■ WHAT IS BEING ASKED
Please extract each line of the records below that contains the string "Viewport", treating uppercase and lowercase as different.

# start of RECORDS FOR PROCESSING

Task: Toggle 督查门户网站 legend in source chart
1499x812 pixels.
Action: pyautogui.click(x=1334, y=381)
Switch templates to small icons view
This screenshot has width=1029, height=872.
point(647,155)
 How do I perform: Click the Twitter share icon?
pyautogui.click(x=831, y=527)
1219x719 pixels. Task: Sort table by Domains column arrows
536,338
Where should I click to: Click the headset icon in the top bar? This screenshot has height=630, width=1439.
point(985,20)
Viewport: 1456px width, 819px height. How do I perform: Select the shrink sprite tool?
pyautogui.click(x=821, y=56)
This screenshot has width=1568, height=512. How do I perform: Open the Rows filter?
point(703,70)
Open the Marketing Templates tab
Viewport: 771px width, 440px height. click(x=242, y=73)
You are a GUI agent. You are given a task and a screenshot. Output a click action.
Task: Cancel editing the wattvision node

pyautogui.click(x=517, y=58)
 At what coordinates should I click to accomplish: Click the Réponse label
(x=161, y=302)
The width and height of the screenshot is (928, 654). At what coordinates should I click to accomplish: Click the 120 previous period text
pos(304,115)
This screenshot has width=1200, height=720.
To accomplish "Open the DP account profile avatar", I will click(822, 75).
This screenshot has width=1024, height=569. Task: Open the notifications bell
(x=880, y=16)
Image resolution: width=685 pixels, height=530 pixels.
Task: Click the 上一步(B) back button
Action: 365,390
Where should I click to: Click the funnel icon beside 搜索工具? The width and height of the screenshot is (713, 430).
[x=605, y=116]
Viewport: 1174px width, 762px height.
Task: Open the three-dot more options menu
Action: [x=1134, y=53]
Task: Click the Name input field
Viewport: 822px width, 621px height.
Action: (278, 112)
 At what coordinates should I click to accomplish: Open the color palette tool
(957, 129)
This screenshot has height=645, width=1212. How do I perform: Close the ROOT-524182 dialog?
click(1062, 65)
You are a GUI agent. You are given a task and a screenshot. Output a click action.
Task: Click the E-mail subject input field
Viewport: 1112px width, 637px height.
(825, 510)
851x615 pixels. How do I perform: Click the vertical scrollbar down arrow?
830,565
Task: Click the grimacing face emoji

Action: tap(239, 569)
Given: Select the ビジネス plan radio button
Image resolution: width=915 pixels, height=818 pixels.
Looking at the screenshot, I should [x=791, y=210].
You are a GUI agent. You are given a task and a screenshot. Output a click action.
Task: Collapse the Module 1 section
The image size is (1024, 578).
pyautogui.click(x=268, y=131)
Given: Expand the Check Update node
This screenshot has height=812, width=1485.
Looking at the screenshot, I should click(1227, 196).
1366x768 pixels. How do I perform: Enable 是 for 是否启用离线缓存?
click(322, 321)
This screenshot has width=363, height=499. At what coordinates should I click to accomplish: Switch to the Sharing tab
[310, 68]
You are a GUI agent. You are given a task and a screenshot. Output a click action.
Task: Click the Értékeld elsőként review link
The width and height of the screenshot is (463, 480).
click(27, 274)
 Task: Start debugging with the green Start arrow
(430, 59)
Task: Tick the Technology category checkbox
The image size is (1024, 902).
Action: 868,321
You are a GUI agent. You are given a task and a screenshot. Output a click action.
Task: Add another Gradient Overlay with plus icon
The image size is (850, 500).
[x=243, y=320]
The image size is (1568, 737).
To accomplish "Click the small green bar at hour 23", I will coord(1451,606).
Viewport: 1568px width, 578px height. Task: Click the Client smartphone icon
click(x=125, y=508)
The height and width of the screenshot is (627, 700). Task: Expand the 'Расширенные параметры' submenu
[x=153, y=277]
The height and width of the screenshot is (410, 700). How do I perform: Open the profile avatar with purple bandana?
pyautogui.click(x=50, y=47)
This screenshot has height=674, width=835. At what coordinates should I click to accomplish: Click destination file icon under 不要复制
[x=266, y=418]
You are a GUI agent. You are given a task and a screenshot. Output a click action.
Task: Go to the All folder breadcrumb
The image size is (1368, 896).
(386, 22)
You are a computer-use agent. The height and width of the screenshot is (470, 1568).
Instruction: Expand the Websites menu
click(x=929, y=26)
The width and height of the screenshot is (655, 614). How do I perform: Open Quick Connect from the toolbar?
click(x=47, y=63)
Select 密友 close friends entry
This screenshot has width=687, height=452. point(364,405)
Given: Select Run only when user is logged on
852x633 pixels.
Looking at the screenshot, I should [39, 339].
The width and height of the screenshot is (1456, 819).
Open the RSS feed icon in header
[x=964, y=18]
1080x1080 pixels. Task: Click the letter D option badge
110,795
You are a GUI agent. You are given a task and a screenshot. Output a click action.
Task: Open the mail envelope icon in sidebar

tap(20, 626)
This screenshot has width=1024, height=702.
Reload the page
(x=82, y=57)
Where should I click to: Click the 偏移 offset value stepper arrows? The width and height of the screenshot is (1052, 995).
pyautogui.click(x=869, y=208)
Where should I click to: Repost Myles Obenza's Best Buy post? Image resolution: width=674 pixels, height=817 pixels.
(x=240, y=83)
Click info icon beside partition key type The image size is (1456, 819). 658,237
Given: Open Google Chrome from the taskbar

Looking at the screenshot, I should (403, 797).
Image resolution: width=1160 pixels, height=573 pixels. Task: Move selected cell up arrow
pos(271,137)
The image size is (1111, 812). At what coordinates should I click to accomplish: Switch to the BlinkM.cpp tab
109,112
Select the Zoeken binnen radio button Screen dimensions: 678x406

# end of RECORDS FOR PROCESSING

■ TASK RESULT
Viewport: 1456px width, 819px height. How do I perform: Select the shrink sprite tool?
Viewport: 771px width, 440px height. click(x=242, y=73)
Viewport: 1174px width, 762px height.
Viewport: 822px width, 621px height.
Viewport: 1112px width, 637px height.
Viewport: 1568px width, 578px height. Task: Click the Client smartphone icon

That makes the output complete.